CN110797031A

CN110797031A - Voice change detection method, system, mobile terminal and storage medium

Info

Publication number: CN110797031A
Application number: CN201910888401.8A
Authority: CN
Inventors: 陈文敏; 肖龙源; 李稀敏; 蔡振华; 刘晓葳; 王静
Original assignee: Xiamen Kuaishangtong Technology Co Ltd
Current assignee: Xiamen Kuaishangtong Technology Co Ltd
Priority date: 2019-09-19
Filing date: 2019-09-19
Publication date: 2020-02-14

Abstract

The invention is suitable for the technical field of automatic speaker verification, and provides a voice inflection detection method, a system, a mobile terminal and a storage medium, wherein the method comprises the following steps: acquiring sample voice data, and performing feature extraction on the sample voice data to obtain cqt voice features; cqt voice features are optimized to obtain cqcc voice features, and the cqcc voice features are input into a preset convolutional neural network for model training to obtain a voice detection model; and acquiring the voice to be detected, inputting the voice to be detected into the voice detection model for voice analysis, and performing inflexion judgment on the voice to be detected according to the analysis result of the voice detection model. According to the method, manual feature selection is not needed, model training is performed in a convolutional neural network-based mode, the accuracy of subsequent inflexion detection on the voice to be detected is improved, and the resolution of a voice detection model is improved through extraction and optimization based on cqt features.

Description

Voice change detection method, system, mobile terminal and storage medium

Technical Field

The invention belongs to the technical field of automatic speaker verification, and particularly relates to a voice inflection detection method, a system, a mobile terminal and a storage medium.

Background

Automatic Speaker Verification (ASV) technology has matured to become a low-cost, reliable method of identity verification and identification. However, just like all biometric patterns, this technique may be attacked by some fraudulent speech, such as replay speech, inflexion speech, synthetic speech, etc. The intention of using these types of speech is to impersonate other enrollees and then breach the verification system, thereby performing some illegal operations, and therefore, the inflexion detection step of the speech to be detected is particularly important in the use of ASV technology.

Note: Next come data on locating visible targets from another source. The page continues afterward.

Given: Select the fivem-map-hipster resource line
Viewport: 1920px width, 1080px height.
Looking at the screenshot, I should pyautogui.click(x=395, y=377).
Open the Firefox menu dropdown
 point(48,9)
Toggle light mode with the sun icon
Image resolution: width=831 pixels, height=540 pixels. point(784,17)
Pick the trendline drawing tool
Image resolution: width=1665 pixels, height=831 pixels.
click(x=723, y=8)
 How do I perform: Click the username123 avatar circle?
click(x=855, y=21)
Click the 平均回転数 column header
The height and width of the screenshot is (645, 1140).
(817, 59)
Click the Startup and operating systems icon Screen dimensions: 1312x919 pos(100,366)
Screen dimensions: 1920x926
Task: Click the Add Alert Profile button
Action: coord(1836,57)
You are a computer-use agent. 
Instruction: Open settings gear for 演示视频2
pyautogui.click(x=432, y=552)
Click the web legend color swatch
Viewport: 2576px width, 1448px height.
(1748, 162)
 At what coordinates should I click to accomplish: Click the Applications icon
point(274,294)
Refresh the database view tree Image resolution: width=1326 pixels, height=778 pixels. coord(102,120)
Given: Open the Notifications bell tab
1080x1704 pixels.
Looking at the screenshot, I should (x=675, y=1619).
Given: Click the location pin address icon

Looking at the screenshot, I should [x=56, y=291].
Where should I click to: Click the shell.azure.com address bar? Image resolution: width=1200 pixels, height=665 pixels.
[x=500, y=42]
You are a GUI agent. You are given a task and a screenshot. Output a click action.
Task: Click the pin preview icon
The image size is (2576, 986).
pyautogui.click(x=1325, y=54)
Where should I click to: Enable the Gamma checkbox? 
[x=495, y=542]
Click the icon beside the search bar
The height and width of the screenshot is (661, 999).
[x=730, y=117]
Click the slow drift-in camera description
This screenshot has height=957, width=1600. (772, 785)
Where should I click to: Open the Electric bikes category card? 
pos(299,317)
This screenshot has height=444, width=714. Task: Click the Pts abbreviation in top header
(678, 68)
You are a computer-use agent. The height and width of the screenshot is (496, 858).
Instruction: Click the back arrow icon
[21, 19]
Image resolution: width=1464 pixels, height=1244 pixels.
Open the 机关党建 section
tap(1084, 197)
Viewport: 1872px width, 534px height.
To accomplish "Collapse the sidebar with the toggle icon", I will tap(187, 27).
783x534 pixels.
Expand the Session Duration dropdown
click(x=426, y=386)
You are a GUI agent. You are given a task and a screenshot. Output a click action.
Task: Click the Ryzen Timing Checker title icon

The existing voice inflection detection methods need manual sound wave feature selection, and correspondingly perform inflection judgment on voice to be detected in a sound wave matching mode, namely, the voice to be detected is subjected to ripple matching with preset sound waves through selection based on the manual sound wave features, so that an inflection judgment result is obtained, but the voice inflection detection efficiency is low due to the sound wave matching mode selected based on the manual features, and the accuracy is poor.

Disclosure of Invention

The embodiment of the invention aims to provide a voice inflection detection method, a system, a mobile terminal and a storage medium, and aims to solve the problems of low detection efficiency and poor detection accuracy caused by the fact that an acoustic wave matching mode is adopted for inflection judgment in the existing voice inflection detection process.

The embodiment of the invention is realized in such a way that a voice inflection detection method comprises the following steps:

acquiring sample voice data, and performing feature extraction on the sample voice data to obtain cqt voice features, wherein the sample voice data comprises positive sample data and negative sample data;

optimizing the cqt voice features to obtain cqcc voice features, and inputting the cqcc voice features to a preset convolutional neural network for model training to obtain a voice detection model;

and acquiring the voice to be detected, inputting the voice to be detected into the voice detection model for voice analysis, and performing inflexion judgment on the voice to be detected according to the analysis result of the voice detection model.

Further, the step of optimizing the cqt voice features comprises:

carrying out rate spectrum conversion on the cqt voice features to obtain a voice power spectrum, and acquiring the logarithm of the voice power spectrum;

and resampling is carried out according to the logarithm acquisition result of the voice power spectrum, and discrete cosine transform is carried out after resampling, so as to obtain the cqcc voice feature.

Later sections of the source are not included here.